*Work required:*
Go through the records below and show every line with the string "name".

Stored records
.....
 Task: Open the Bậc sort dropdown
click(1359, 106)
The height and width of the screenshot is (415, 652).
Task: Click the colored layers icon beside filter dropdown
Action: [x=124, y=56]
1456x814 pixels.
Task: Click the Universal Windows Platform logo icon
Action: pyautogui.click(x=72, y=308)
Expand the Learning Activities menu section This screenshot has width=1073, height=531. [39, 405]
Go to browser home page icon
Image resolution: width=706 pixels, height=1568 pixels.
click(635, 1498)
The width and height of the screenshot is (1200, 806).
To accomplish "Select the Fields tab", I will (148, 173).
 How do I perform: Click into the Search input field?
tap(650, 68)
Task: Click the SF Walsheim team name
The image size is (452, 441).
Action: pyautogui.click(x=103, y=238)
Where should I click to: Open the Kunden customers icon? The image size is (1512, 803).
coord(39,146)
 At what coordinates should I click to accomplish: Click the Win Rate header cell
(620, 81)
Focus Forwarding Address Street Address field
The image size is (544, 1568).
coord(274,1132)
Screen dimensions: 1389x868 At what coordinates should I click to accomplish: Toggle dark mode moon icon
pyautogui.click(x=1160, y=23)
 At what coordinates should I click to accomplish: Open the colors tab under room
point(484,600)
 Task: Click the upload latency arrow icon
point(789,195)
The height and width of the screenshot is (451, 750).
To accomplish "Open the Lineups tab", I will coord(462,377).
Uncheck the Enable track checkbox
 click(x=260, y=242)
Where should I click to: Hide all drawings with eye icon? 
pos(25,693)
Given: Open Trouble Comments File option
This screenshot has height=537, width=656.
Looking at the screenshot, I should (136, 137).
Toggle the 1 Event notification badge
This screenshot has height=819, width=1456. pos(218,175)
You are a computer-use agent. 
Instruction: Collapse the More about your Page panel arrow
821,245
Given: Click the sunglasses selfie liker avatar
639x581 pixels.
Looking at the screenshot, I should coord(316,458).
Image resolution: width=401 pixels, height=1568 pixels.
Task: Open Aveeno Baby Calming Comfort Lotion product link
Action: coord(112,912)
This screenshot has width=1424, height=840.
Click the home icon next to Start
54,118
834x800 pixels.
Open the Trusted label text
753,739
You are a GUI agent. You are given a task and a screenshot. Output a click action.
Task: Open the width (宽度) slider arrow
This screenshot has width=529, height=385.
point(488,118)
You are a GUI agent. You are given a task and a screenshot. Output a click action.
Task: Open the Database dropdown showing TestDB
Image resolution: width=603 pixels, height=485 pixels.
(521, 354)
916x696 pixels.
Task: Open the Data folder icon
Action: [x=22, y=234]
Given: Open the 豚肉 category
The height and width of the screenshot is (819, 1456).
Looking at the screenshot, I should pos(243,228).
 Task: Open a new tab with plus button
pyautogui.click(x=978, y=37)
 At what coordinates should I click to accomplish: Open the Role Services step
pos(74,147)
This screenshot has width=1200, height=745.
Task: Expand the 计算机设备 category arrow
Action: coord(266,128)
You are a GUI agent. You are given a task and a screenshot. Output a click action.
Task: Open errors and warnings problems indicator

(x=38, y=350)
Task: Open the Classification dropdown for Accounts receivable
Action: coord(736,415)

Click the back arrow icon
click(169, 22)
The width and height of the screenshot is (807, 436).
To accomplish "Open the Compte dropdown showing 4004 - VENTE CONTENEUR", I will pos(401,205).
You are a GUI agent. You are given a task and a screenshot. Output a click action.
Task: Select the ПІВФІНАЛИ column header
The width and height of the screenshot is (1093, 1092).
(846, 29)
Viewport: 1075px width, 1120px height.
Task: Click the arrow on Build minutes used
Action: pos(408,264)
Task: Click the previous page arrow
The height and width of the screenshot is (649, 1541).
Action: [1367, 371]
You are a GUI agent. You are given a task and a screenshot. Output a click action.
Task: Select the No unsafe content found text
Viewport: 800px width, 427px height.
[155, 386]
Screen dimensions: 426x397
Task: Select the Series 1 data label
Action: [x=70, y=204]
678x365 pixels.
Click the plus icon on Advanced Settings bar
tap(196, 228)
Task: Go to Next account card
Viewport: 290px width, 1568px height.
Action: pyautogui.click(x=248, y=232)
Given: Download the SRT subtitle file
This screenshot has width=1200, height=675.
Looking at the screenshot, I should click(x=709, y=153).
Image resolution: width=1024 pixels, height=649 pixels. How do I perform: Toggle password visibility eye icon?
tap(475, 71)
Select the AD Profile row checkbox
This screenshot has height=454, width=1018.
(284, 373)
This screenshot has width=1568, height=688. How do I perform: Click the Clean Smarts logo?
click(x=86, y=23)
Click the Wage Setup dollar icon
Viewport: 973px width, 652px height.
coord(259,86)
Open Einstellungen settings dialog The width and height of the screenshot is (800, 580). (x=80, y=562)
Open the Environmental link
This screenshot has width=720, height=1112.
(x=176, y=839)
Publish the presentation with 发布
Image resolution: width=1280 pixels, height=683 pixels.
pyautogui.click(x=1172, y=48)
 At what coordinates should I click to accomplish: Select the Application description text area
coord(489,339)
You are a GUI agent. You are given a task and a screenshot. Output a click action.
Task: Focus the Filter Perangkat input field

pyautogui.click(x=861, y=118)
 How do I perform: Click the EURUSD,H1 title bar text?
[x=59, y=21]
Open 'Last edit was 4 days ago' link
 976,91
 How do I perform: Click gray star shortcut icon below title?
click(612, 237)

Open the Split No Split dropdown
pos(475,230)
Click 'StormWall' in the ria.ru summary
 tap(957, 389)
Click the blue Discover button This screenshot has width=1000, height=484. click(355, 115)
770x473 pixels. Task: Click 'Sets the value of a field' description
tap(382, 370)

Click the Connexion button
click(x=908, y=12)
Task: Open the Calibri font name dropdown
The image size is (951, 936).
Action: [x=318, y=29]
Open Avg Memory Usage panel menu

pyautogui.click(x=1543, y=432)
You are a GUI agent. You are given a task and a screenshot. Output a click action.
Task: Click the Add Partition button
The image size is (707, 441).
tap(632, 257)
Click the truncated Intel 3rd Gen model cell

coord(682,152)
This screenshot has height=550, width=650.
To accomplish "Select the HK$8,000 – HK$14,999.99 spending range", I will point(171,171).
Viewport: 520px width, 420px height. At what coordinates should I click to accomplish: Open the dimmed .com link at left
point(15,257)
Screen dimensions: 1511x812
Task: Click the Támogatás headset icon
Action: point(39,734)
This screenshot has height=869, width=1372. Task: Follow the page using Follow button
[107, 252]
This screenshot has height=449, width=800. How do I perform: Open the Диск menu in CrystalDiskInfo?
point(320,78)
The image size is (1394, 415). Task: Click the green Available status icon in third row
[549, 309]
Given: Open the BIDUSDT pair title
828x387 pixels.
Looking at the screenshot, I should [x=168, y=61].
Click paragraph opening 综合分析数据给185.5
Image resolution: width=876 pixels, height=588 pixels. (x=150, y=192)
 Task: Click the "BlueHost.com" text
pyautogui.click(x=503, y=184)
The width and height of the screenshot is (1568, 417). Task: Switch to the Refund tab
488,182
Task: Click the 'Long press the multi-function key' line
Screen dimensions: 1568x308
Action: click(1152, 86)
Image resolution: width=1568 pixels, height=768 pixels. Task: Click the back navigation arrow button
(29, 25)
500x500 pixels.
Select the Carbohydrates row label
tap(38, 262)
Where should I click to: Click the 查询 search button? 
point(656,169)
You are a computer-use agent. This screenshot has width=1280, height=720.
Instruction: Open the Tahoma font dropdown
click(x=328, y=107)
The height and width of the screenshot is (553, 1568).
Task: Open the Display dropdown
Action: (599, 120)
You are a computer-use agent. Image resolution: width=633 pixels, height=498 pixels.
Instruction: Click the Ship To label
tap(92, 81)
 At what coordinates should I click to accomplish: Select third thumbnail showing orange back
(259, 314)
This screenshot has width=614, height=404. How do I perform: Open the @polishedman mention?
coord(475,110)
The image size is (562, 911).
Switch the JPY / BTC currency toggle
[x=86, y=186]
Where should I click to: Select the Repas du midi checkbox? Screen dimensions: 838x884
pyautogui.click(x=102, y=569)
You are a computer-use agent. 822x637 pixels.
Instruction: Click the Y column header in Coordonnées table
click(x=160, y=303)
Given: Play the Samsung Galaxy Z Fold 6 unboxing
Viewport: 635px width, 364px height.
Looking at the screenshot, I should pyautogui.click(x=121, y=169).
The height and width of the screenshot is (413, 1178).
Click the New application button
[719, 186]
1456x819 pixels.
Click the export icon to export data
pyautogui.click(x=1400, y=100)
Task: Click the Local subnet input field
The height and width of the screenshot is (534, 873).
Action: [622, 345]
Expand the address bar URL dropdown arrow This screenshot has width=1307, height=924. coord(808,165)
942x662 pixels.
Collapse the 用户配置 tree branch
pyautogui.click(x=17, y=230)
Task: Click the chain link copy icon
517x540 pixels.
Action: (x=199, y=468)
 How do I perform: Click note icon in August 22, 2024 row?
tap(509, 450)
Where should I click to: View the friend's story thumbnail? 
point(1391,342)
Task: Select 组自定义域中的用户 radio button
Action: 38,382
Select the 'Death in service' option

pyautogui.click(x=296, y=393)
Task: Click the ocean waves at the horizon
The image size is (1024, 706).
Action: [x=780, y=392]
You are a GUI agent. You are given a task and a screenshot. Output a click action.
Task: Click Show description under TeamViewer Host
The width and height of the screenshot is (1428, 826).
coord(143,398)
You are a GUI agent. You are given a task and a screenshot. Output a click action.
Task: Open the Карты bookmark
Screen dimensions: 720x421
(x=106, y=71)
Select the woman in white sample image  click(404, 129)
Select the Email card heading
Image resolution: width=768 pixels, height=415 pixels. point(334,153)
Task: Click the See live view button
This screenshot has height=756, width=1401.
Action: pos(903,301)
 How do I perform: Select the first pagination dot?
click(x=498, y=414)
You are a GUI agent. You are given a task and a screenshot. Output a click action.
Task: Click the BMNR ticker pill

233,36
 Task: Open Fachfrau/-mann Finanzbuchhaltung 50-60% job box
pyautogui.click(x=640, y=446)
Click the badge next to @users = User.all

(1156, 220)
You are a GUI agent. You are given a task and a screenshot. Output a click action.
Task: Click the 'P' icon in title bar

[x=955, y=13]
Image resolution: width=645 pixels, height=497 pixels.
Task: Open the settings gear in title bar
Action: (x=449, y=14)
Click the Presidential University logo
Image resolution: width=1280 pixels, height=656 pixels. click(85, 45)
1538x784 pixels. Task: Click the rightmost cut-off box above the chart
.....
*Solution to this exercise:*
Task: Click the SF Walsheim team name
Task: Open the Calibri font name dropdown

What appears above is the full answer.